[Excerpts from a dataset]
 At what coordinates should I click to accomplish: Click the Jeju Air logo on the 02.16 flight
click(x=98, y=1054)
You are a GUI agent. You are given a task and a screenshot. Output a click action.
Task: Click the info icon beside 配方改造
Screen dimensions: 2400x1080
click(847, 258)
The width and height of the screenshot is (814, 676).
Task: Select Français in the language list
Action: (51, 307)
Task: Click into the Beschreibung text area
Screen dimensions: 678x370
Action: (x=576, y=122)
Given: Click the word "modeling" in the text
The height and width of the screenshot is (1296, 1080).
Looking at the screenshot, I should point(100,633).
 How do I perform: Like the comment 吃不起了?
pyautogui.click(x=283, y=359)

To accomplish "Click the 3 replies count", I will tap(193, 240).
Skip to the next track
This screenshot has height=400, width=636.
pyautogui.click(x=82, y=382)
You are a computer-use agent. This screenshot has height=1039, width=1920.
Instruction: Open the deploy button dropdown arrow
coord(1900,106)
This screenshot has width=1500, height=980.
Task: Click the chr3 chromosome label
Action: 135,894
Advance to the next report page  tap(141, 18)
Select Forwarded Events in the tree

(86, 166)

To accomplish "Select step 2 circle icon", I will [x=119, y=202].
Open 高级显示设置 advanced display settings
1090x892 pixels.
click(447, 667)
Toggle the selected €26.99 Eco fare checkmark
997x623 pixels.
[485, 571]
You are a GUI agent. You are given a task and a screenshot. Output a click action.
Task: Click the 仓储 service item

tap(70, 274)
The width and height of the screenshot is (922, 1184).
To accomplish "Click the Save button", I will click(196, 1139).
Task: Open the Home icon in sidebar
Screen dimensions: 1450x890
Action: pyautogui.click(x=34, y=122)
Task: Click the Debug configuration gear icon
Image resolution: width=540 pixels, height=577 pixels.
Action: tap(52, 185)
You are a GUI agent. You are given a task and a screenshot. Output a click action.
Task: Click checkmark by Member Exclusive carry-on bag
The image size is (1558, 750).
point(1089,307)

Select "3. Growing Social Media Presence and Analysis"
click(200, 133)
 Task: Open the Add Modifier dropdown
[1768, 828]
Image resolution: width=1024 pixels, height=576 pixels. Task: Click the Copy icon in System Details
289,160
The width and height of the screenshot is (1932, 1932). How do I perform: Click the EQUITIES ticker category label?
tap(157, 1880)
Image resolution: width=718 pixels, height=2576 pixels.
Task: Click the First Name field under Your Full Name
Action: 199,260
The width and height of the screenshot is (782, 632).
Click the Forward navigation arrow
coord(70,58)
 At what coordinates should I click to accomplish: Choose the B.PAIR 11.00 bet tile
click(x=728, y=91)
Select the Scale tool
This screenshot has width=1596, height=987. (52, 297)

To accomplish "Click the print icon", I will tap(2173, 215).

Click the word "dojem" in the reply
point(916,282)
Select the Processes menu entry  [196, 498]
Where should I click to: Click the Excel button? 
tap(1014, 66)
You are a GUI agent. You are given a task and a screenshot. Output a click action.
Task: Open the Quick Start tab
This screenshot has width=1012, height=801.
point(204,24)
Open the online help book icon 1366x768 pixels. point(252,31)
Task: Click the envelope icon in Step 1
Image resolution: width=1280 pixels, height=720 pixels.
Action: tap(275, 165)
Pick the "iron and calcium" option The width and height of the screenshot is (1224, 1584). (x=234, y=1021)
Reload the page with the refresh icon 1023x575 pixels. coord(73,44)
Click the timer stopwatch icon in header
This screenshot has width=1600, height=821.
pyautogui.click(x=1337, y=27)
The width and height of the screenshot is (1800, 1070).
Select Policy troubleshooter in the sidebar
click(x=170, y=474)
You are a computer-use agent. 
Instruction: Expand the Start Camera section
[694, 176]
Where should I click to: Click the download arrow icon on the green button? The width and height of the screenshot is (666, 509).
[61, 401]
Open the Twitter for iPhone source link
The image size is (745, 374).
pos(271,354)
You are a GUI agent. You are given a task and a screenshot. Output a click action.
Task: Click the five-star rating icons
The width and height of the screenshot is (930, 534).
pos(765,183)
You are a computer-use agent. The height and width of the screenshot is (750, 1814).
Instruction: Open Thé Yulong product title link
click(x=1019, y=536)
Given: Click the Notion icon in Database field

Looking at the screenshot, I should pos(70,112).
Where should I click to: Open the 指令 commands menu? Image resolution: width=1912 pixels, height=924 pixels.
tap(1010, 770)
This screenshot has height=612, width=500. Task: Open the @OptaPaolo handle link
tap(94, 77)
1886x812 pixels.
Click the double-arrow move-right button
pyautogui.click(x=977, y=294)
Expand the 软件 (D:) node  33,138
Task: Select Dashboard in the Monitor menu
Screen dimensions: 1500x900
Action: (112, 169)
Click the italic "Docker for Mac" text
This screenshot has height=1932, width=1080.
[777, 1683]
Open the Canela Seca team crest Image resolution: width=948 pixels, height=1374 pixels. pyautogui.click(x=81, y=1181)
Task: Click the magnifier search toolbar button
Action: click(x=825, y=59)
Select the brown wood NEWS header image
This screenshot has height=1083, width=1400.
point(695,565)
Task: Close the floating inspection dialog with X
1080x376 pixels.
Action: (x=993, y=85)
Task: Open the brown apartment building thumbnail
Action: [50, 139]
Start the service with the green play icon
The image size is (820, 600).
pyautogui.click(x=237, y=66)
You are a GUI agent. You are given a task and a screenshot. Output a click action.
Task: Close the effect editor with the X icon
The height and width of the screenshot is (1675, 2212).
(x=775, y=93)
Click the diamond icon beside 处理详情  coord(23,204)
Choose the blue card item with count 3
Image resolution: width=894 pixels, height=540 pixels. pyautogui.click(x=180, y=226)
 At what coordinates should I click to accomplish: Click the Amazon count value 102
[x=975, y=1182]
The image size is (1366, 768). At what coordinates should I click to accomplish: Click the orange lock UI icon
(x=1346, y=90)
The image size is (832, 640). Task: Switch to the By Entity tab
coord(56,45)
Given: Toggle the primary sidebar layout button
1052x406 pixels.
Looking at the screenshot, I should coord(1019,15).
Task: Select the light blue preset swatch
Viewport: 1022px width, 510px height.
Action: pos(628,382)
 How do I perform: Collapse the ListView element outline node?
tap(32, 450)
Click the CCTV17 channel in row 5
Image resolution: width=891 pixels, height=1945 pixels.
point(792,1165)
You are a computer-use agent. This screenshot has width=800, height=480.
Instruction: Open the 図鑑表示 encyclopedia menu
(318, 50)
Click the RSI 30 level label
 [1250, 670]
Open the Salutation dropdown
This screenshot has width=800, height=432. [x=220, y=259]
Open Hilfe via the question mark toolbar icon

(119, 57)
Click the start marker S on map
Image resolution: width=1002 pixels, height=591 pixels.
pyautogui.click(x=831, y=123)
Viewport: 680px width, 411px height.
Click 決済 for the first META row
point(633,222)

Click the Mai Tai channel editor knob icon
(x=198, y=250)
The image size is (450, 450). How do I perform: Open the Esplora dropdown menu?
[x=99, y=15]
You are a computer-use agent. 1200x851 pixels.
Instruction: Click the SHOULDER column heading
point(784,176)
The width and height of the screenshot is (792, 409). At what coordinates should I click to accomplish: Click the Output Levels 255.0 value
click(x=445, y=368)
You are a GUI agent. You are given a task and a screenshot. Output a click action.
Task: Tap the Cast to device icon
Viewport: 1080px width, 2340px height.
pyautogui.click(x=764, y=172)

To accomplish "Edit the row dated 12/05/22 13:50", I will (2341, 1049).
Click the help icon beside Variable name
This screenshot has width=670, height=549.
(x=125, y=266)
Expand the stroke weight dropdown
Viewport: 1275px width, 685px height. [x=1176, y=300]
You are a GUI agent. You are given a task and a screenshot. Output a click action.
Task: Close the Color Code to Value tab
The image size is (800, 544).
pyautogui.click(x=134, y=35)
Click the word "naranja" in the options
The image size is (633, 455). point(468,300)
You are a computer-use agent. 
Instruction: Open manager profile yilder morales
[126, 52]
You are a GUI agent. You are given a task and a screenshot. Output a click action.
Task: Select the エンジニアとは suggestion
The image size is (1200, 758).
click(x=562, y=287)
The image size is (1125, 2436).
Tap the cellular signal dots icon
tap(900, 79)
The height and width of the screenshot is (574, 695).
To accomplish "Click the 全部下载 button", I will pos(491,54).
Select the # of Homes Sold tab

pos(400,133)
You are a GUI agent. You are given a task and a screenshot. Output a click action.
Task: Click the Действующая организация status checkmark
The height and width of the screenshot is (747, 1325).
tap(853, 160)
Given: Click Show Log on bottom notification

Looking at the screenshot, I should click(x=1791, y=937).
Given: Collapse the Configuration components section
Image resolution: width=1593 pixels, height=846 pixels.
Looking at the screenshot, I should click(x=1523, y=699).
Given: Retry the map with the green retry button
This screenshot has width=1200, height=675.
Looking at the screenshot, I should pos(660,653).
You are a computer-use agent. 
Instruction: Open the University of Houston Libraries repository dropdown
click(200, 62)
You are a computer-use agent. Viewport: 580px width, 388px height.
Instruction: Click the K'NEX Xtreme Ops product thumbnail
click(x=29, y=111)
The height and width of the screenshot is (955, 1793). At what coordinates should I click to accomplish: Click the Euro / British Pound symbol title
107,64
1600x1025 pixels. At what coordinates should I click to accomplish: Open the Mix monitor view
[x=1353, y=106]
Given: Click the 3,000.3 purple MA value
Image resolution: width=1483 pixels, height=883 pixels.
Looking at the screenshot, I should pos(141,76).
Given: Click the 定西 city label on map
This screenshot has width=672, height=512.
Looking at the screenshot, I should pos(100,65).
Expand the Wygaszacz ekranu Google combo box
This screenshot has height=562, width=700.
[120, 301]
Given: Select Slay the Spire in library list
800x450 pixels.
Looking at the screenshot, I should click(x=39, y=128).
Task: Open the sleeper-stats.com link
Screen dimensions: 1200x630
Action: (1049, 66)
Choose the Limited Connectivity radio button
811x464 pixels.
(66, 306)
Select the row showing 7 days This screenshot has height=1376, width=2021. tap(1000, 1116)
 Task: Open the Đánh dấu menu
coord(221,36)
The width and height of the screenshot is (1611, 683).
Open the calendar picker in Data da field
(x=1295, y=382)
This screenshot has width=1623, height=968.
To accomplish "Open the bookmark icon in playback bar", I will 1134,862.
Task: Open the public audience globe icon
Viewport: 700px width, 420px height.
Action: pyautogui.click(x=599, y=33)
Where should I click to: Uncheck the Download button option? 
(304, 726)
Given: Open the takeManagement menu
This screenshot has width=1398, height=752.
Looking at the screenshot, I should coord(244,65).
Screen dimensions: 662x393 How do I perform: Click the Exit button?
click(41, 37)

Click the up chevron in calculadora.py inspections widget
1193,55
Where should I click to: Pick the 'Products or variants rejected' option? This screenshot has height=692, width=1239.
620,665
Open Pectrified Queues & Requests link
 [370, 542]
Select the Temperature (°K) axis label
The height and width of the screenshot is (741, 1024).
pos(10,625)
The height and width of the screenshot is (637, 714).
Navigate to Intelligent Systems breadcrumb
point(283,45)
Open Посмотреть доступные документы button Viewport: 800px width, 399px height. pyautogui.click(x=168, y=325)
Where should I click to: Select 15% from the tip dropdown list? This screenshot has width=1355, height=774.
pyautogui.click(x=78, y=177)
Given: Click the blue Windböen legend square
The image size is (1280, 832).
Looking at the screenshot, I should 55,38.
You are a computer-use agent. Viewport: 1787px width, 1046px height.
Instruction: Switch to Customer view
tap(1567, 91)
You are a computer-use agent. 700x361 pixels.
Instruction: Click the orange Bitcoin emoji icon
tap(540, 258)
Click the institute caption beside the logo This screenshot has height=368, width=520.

> Problem requirements
Take the line above containing "Screen dimensions: 2400x1080", the line containing "has height=1039, width=1920.", and all lines in between, and copy them exactly without anything else.

> Task response
Screen dimensions: 2400x1080
click(847, 258)
The width and height of the screenshot is (814, 676).
Task: Select Français in the language list
Action: (51, 307)
Task: Click into the Beschreibung text area
Screen dimensions: 678x370
Action: (x=576, y=122)
Given: Click the word "modeling" in the text
The height and width of the screenshot is (1296, 1080).
Looking at the screenshot, I should point(100,633).
 How do I perform: Like the comment 吃不起了?
pyautogui.click(x=283, y=359)

To accomplish "Click the 3 replies count", I will tap(193, 240).
Skip to the next track
This screenshot has height=400, width=636.
pyautogui.click(x=82, y=382)
You are a computer-use agent. This screenshot has height=1039, width=1920.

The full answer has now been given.